Kewlest New Word ...
Cacique (n.) : a Taino-derived title for the pre-Columbian chiefs of the tribes in some of the Caribbean islands.

Excerpts...
    A grille of stalactites barred the passage, the rock thick and black, like metal.
    “The iron grille?” he asked.
    Frank nodded.  “A little fact creeps into every legend.”
    He recalled what else he’d been told.  “And men have died getting this far?”
    “That they have.”
    “What killed them?”
    “Curiosity.”  (pg. 368)

    “Sagan,” he yelled.
    He saw the light above, but not the man.  Then a face peered down close to the wall.  “There’s a way down.  See it there.”  He pointed his light.  “Come on.  Let’s keep going.”
    “Somebody just tried to kill us.”
    “I know.  But they didn’t, so let’s keep going.”
    “What if they come back?”
    “Actually, I hope they do.  It’ll save me the trouble of finding them.”  (pg. 462)

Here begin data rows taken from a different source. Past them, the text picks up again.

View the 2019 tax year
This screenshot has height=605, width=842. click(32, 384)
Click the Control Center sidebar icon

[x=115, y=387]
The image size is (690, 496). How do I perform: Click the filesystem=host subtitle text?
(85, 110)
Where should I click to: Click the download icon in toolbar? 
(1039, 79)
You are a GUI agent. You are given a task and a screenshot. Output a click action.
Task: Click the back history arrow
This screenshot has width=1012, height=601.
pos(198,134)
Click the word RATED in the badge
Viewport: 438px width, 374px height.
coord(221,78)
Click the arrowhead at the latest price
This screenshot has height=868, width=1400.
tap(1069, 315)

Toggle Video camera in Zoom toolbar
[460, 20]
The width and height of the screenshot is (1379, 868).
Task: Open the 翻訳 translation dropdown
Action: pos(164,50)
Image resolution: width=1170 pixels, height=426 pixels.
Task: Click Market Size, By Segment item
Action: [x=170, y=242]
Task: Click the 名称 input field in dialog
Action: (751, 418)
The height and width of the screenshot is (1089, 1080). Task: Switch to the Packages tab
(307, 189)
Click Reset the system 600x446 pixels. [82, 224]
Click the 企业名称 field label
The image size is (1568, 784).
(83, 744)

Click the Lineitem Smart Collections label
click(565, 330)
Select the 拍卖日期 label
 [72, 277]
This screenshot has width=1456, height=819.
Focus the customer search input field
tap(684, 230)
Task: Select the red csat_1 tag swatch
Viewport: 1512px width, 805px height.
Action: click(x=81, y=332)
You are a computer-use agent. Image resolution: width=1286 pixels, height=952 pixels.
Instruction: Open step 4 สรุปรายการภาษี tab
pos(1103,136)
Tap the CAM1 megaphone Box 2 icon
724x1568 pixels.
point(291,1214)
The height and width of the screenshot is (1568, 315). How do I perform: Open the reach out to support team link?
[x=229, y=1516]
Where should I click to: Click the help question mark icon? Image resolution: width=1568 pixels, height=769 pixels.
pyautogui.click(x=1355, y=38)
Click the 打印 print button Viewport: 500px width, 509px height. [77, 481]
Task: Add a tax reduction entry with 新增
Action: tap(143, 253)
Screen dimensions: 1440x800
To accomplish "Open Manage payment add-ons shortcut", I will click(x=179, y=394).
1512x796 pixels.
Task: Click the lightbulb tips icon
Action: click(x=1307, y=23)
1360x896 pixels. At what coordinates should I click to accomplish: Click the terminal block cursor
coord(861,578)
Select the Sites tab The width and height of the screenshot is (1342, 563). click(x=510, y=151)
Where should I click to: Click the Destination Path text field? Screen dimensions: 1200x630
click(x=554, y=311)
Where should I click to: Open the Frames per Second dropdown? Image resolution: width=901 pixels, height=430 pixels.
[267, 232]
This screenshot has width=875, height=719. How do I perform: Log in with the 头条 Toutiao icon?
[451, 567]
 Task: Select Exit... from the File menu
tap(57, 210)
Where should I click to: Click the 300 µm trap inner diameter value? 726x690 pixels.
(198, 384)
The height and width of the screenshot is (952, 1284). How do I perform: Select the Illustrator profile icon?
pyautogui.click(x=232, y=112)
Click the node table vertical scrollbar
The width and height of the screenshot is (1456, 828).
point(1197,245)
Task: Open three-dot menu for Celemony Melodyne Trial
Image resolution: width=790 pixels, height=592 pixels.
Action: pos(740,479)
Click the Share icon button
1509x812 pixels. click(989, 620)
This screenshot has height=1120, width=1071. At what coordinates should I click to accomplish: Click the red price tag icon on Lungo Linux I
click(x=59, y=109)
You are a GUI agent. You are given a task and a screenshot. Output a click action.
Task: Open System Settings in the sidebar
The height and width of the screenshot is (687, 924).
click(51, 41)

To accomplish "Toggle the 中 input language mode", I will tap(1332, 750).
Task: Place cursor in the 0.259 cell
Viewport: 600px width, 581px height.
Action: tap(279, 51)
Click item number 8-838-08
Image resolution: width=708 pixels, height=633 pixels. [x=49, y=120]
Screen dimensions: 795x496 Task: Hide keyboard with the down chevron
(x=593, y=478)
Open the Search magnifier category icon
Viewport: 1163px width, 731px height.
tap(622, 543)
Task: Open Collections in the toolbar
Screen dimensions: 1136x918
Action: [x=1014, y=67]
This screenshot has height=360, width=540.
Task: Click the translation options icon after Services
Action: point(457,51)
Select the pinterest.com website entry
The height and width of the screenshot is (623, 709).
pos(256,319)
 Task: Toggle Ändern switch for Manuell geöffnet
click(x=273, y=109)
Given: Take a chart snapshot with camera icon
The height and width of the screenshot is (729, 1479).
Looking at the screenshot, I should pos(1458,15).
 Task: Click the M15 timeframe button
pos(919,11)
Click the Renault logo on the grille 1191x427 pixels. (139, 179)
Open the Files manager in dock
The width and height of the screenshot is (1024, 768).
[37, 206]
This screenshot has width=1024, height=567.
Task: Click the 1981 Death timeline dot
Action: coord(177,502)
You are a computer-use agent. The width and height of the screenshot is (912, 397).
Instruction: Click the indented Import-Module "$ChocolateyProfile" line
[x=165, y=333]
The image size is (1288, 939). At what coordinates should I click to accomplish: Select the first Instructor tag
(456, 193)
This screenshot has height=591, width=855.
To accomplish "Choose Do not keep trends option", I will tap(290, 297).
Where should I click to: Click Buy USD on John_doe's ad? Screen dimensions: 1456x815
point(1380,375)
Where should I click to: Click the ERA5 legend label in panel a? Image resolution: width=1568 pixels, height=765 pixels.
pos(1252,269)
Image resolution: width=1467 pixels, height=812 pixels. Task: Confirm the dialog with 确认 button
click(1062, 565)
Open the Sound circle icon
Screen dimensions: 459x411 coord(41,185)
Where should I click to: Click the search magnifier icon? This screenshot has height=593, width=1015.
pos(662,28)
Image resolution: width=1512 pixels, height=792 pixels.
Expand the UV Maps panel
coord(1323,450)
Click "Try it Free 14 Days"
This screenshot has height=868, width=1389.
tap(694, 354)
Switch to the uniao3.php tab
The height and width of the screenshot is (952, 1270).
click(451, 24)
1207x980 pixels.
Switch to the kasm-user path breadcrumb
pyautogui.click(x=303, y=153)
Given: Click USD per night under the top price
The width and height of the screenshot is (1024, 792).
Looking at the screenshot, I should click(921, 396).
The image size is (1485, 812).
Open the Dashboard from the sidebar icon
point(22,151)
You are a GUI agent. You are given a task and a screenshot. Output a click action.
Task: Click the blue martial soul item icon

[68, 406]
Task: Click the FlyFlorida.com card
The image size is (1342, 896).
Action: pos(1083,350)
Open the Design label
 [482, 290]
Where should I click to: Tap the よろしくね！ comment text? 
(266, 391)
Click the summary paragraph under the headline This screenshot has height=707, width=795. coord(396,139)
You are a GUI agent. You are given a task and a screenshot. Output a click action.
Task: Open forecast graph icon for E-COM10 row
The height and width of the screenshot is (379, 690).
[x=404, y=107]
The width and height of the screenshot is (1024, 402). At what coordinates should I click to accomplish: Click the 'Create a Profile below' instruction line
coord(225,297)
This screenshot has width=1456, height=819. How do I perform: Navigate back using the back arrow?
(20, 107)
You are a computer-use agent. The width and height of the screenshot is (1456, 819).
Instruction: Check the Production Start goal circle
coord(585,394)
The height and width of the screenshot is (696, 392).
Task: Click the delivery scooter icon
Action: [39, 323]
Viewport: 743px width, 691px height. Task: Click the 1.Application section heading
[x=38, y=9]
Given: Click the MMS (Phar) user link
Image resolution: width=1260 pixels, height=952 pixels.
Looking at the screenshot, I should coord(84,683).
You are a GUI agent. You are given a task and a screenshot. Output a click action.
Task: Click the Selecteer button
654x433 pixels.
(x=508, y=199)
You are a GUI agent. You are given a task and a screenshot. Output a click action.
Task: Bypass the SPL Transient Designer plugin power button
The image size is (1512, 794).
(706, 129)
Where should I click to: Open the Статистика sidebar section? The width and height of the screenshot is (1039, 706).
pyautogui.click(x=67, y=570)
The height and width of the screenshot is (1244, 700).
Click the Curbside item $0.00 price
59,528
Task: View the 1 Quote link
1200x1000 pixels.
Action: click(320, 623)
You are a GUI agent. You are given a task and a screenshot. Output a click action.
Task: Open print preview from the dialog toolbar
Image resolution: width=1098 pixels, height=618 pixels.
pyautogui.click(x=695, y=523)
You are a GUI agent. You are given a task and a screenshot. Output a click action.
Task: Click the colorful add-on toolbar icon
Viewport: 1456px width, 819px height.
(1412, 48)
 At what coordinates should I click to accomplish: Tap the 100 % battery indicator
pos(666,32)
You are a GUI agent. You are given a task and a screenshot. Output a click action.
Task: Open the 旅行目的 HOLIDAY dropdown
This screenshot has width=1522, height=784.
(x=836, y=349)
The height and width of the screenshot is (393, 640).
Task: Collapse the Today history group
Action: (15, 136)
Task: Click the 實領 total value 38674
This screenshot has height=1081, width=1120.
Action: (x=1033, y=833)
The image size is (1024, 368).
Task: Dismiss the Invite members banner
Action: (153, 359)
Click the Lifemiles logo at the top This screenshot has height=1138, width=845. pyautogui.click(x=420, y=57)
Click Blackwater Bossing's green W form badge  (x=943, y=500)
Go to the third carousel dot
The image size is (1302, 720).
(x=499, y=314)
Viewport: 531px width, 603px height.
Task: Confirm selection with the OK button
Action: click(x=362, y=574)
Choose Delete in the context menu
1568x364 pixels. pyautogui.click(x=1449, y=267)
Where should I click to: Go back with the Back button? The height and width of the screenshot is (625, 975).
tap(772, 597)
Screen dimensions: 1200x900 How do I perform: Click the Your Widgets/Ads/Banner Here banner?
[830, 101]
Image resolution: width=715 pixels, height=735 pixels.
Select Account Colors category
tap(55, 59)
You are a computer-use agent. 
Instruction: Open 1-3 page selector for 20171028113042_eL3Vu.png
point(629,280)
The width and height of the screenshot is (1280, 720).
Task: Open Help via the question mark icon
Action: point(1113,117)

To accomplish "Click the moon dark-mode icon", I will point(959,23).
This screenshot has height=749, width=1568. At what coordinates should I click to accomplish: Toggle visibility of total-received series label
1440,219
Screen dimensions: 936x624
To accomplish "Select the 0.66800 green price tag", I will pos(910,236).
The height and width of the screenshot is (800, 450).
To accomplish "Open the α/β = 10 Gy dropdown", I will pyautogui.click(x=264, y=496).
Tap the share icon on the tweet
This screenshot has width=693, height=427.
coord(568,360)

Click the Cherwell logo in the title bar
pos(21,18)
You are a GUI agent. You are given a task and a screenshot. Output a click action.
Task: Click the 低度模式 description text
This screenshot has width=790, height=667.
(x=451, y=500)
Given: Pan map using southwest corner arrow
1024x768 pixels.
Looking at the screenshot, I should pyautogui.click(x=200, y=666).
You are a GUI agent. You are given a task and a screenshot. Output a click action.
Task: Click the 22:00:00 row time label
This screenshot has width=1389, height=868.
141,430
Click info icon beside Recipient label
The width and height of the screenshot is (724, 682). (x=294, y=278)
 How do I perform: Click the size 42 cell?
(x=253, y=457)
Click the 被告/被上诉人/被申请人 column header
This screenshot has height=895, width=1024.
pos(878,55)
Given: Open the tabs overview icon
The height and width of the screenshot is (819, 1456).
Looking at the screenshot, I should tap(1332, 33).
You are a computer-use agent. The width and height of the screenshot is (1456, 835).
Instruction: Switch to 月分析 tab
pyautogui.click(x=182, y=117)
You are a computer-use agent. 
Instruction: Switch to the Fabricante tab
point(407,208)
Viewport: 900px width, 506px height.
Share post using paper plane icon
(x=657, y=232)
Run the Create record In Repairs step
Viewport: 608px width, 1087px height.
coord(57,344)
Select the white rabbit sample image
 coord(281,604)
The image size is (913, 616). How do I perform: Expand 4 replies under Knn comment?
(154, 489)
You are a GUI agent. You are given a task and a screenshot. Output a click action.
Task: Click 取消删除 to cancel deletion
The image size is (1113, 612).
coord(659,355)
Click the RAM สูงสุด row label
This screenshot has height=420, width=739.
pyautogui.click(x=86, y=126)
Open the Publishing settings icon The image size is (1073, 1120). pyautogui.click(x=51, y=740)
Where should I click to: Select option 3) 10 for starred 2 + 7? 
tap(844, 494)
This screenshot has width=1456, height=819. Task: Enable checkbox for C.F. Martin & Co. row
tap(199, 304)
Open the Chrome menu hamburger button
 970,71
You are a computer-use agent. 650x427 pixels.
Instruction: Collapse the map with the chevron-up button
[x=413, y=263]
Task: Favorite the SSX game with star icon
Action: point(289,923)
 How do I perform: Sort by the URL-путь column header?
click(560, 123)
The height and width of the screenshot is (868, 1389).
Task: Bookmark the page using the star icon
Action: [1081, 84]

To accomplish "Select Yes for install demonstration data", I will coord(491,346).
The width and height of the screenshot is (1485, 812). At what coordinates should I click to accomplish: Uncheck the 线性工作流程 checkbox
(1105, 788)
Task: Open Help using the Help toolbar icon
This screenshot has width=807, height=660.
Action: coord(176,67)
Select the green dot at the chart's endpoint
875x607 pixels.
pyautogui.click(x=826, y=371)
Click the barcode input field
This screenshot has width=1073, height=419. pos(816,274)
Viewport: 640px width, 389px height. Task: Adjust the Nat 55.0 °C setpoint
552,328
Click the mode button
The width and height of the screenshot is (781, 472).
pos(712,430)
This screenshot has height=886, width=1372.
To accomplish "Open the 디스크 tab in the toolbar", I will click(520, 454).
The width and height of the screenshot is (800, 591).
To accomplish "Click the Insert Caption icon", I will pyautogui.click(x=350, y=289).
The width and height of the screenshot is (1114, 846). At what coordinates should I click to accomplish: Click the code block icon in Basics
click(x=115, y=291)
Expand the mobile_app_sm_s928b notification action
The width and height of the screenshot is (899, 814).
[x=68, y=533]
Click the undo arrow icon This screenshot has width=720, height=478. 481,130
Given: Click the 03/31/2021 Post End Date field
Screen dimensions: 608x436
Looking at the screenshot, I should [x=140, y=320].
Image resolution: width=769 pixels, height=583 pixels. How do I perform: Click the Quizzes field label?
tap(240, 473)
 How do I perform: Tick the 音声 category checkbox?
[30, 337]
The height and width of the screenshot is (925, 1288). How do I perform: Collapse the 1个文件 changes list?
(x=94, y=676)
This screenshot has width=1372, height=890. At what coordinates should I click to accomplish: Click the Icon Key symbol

“Never tell more than half of what you know.  That’s not lying.  That’s smart.”  (pg. 433 )
    The quibbles are miniscule.  There are some riddles to be solved (another Steve Berry staple), but don’t waste your time trying to figure them out them before Tom Sagan does.   And I don’t recall one of them – Columbus’ enigmatic ‘signature’ – ever being explained, even though it makes an appearnce in the short story as well.

    If you’re not into history and/or travel, then the info dumps might get a bit tedious.  And although what everyone is chasing can rewrite history, in the end, nothing has changed.  But that’s the annoying norm with most history-thrillers.

    Ah, but I pick at nits.  The Columbus Affair is another  fine addition to Steve Berry's novels, and I thoroughly enjoyed it.

    9½ Stars.  Subtract 1 Star if you just gotta have Cotton Malone in your Steve Berry thrillers.  It would’ve been impossible to cast him as the protagonist here, although spoilers prevent me saying why.  And having co-protagonists would’ve been an awkward fit.